### Item-finding records
▬▬▬

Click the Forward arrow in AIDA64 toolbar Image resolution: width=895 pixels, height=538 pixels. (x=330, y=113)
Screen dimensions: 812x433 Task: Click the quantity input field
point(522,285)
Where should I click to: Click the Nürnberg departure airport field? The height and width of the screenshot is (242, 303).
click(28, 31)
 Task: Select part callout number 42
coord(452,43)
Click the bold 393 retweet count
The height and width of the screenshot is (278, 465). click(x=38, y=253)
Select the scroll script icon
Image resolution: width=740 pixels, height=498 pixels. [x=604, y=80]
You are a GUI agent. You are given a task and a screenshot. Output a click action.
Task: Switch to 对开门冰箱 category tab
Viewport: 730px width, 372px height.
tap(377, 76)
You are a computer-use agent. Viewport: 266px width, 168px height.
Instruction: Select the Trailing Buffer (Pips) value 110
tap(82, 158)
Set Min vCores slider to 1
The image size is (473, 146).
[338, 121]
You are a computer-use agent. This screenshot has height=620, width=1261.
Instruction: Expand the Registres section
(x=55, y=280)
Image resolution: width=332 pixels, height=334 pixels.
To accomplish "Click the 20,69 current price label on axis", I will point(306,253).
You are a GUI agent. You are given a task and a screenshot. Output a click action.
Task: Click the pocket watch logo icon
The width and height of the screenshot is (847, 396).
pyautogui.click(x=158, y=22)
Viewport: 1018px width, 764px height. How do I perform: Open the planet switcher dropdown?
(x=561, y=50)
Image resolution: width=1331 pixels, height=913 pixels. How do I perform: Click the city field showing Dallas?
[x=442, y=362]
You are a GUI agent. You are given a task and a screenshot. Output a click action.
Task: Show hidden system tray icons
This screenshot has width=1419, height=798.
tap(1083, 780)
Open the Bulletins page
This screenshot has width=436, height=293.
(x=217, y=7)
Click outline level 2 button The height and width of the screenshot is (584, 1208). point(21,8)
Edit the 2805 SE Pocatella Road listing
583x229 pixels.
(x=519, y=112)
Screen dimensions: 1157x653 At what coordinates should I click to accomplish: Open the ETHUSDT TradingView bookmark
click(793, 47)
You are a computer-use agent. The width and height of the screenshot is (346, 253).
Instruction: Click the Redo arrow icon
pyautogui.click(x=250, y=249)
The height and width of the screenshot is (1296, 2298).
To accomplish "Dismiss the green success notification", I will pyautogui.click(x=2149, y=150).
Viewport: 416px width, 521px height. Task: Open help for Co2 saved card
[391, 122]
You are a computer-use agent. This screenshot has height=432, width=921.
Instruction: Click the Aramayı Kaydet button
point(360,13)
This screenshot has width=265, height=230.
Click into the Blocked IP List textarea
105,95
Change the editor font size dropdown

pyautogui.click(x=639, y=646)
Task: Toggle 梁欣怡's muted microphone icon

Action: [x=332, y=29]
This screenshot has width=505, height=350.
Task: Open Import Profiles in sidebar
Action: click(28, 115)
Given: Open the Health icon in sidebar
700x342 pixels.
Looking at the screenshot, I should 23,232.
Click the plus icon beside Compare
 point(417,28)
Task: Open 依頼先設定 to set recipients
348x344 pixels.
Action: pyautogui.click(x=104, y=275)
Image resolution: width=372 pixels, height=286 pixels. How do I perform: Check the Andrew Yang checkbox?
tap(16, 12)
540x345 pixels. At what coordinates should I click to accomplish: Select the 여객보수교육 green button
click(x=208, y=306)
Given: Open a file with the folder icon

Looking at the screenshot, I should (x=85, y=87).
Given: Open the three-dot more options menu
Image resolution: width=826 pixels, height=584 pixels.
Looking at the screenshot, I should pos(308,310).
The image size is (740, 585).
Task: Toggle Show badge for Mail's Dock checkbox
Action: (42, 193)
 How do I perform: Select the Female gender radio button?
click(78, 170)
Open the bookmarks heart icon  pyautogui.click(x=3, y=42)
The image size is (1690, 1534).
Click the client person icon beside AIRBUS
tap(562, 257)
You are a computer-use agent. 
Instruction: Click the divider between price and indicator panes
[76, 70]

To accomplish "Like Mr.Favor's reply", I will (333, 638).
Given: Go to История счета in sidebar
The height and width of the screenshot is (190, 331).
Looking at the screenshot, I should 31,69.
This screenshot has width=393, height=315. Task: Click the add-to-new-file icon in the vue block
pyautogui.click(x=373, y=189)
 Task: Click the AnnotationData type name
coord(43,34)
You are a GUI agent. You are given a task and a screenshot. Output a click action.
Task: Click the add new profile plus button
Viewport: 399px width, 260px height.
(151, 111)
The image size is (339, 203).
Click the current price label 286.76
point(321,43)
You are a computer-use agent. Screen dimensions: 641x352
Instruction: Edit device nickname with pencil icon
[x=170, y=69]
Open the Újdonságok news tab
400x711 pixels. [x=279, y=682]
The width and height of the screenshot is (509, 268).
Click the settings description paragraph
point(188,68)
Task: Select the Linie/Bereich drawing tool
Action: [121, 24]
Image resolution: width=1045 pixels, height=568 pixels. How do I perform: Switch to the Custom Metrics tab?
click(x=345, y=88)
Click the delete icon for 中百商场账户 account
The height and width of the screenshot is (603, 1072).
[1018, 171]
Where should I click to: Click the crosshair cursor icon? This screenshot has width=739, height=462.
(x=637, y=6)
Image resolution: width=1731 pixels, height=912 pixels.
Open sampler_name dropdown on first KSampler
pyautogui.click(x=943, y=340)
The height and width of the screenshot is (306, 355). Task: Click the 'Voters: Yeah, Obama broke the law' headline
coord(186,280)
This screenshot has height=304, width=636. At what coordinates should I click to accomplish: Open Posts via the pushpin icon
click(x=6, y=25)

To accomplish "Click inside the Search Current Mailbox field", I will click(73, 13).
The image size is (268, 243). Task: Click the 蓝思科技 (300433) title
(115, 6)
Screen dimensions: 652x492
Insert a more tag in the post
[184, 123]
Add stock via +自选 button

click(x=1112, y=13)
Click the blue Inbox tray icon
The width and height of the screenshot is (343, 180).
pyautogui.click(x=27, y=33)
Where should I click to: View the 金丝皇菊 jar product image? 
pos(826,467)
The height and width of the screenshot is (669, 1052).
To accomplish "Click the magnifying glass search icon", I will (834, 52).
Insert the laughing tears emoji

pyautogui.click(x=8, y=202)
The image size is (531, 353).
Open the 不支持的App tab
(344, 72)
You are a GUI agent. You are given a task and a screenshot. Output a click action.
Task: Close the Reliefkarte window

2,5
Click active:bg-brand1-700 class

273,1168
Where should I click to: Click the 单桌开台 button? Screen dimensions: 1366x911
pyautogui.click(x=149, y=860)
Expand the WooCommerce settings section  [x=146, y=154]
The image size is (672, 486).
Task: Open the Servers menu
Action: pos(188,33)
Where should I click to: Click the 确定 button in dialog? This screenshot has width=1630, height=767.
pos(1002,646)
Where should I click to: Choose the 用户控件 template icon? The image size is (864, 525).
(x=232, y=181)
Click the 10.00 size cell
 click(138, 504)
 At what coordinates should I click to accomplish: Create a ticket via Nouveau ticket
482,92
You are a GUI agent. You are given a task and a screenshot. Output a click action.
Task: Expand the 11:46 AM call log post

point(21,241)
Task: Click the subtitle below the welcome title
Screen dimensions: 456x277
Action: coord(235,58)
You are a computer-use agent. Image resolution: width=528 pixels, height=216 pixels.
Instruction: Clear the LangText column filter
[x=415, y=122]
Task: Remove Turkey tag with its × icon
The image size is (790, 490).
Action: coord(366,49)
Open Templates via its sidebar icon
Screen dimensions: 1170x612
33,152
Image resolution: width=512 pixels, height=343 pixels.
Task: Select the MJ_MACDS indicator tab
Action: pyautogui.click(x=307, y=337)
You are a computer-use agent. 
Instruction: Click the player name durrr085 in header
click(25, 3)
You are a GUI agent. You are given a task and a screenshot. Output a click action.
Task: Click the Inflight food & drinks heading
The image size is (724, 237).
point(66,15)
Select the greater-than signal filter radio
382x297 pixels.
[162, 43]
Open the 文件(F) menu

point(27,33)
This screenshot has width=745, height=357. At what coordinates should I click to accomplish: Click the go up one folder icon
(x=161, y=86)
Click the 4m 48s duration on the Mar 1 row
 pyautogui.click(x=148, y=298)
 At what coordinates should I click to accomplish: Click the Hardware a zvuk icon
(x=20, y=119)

▬▬▬

### Problem description
Count the lines in the data that contain the word "settings" and reply with the number alone.

### Worked solution
2